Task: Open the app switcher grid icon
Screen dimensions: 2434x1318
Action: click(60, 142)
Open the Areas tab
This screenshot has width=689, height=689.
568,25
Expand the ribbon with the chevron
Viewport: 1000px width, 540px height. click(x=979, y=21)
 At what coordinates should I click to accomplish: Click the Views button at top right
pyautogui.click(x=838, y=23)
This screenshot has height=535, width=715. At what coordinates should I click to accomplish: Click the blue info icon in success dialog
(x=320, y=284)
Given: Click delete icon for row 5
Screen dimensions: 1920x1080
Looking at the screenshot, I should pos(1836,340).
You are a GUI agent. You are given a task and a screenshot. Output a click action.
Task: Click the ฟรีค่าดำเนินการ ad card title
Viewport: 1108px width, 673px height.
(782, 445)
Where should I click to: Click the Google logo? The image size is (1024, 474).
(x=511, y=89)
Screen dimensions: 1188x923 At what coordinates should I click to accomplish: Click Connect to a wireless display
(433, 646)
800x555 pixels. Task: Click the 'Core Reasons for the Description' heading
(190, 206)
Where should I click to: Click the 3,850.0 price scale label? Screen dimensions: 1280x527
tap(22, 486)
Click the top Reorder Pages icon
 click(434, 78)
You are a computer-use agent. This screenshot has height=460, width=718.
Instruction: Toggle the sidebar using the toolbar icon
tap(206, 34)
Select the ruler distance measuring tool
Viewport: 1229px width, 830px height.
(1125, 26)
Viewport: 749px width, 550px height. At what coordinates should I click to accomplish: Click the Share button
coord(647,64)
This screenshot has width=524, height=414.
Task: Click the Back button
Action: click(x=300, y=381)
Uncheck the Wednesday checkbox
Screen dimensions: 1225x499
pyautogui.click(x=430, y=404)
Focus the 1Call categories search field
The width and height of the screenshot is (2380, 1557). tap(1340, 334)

.....

Write out all the records again, substituting "Which point should I click to accomplish" for every occurrence of "At what coordinates should I click to accomplish" and leaving everything else as it is.

*Reply to the task*
Task: Open the app switcher grid icon
Screen dimensions: 2434x1318
Action: click(60, 142)
Open the Areas tab
This screenshot has width=689, height=689.
568,25
Expand the ribbon with the chevron
Viewport: 1000px width, 540px height. click(x=979, y=21)
 Which point should I click to accomplish: Click the Views button at top right
pyautogui.click(x=838, y=23)
This screenshot has height=535, width=715. Which point should I click to accomplish: Click the blue info icon in success dialog
(x=320, y=284)
Given: Click delete icon for row 5
Screen dimensions: 1920x1080
Looking at the screenshot, I should pos(1836,340).
You are a GUI agent. You are given a task and a screenshot. Output a click action.
Task: Click the ฟรีค่าดำเนินการ ad card title
Viewport: 1108px width, 673px height.
(782, 445)
Where should I click to: Click the Google logo? The image size is (1024, 474).
(x=511, y=89)
Screen dimensions: 1188x923 Which point should I click to accomplish: Click Connect to a wireless display
(433, 646)
800x555 pixels. Task: Click the 'Core Reasons for the Description' heading
(190, 206)
Where should I click to: Click the 3,850.0 price scale label? Screen dimensions: 1280x527
tap(22, 486)
Click the top Reorder Pages icon
 click(434, 78)
You are a computer-use agent. This screenshot has height=460, width=718.
Instruction: Toggle the sidebar using the toolbar icon
tap(206, 34)
Select the ruler distance measuring tool
Viewport: 1229px width, 830px height.
(1125, 26)
Viewport: 749px width, 550px height. Which point should I click to accomplish: Click the Share button
coord(647,64)
This screenshot has width=524, height=414.
Task: Click the Back button
Action: click(x=300, y=381)
Uncheck the Wednesday checkbox
Screen dimensions: 1225x499
pyautogui.click(x=430, y=404)
Focus the 1Call categories search field
The width and height of the screenshot is (2380, 1557). tap(1340, 334)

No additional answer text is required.